What you have to do
Nothing in the listing below should be skipped, so transcribe it all exactly.

Input records

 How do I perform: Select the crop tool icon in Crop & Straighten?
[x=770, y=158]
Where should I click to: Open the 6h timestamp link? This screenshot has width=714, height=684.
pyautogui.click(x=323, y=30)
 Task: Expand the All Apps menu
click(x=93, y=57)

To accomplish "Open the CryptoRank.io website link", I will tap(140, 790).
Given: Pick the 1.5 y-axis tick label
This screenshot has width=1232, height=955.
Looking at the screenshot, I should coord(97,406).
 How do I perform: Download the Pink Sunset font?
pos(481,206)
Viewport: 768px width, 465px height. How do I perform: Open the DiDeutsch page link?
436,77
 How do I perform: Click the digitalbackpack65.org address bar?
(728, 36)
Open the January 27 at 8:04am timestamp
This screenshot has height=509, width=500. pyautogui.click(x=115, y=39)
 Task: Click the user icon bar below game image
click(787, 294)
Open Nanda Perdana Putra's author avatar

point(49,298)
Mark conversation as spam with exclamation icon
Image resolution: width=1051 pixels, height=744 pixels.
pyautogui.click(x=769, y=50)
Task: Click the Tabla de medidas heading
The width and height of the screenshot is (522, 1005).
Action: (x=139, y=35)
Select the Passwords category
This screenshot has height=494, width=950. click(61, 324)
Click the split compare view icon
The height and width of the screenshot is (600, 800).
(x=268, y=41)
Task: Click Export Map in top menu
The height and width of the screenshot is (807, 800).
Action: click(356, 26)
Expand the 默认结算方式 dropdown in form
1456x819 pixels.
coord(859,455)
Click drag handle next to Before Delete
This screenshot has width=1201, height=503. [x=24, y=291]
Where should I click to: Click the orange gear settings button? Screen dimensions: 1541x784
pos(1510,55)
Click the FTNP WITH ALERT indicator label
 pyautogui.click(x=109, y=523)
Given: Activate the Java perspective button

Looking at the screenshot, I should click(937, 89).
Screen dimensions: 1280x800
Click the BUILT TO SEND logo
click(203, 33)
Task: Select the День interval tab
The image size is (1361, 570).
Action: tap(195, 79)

Solved problem
 How do I perform: Select the crop tool icon in Crop & Straighten?
[x=770, y=158]
Where should I click to: Open the 6h timestamp link? This screenshot has width=714, height=684.
pyautogui.click(x=323, y=30)
 Task: Expand the All Apps menu
click(x=93, y=57)

To accomplish "Open the CryptoRank.io website link", I will tap(140, 790).
Given: Pick the 1.5 y-axis tick label
This screenshot has width=1232, height=955.
Looking at the screenshot, I should coord(97,406).
 How do I perform: Download the Pink Sunset font?
pos(481,206)
Viewport: 768px width, 465px height. How do I perform: Open the DiDeutsch page link?
436,77
 How do I perform: Click the digitalbackpack65.org address bar?
(728, 36)
Open the January 27 at 8:04am timestamp
This screenshot has height=509, width=500. pyautogui.click(x=115, y=39)
 Task: Click the user icon bar below game image
click(787, 294)
Open Nanda Perdana Putra's author avatar

point(49,298)
Mark conversation as spam with exclamation icon
Image resolution: width=1051 pixels, height=744 pixels.
pyautogui.click(x=769, y=50)
Task: Click the Tabla de medidas heading
The width and height of the screenshot is (522, 1005).
Action: (x=139, y=35)
Select the Passwords category
This screenshot has height=494, width=950. click(61, 324)
Click the split compare view icon
The height and width of the screenshot is (600, 800).
(x=268, y=41)
Task: Click Export Map in top menu
The height and width of the screenshot is (807, 800).
Action: click(356, 26)
Expand the 默认结算方式 dropdown in form
1456x819 pixels.
coord(859,455)
Click drag handle next to Before Delete
This screenshot has width=1201, height=503. [x=24, y=291]
Where should I click to: Click the orange gear settings button? Screen dimensions: 1541x784
pos(1510,55)
Click the FTNP WITH ALERT indicator label
 pyautogui.click(x=109, y=523)
Given: Activate the Java perspective button

Looking at the screenshot, I should click(937, 89).
Screen dimensions: 1280x800
Click the BUILT TO SEND logo
click(203, 33)
Task: Select the День interval tab
The image size is (1361, 570).
Action: tap(195, 79)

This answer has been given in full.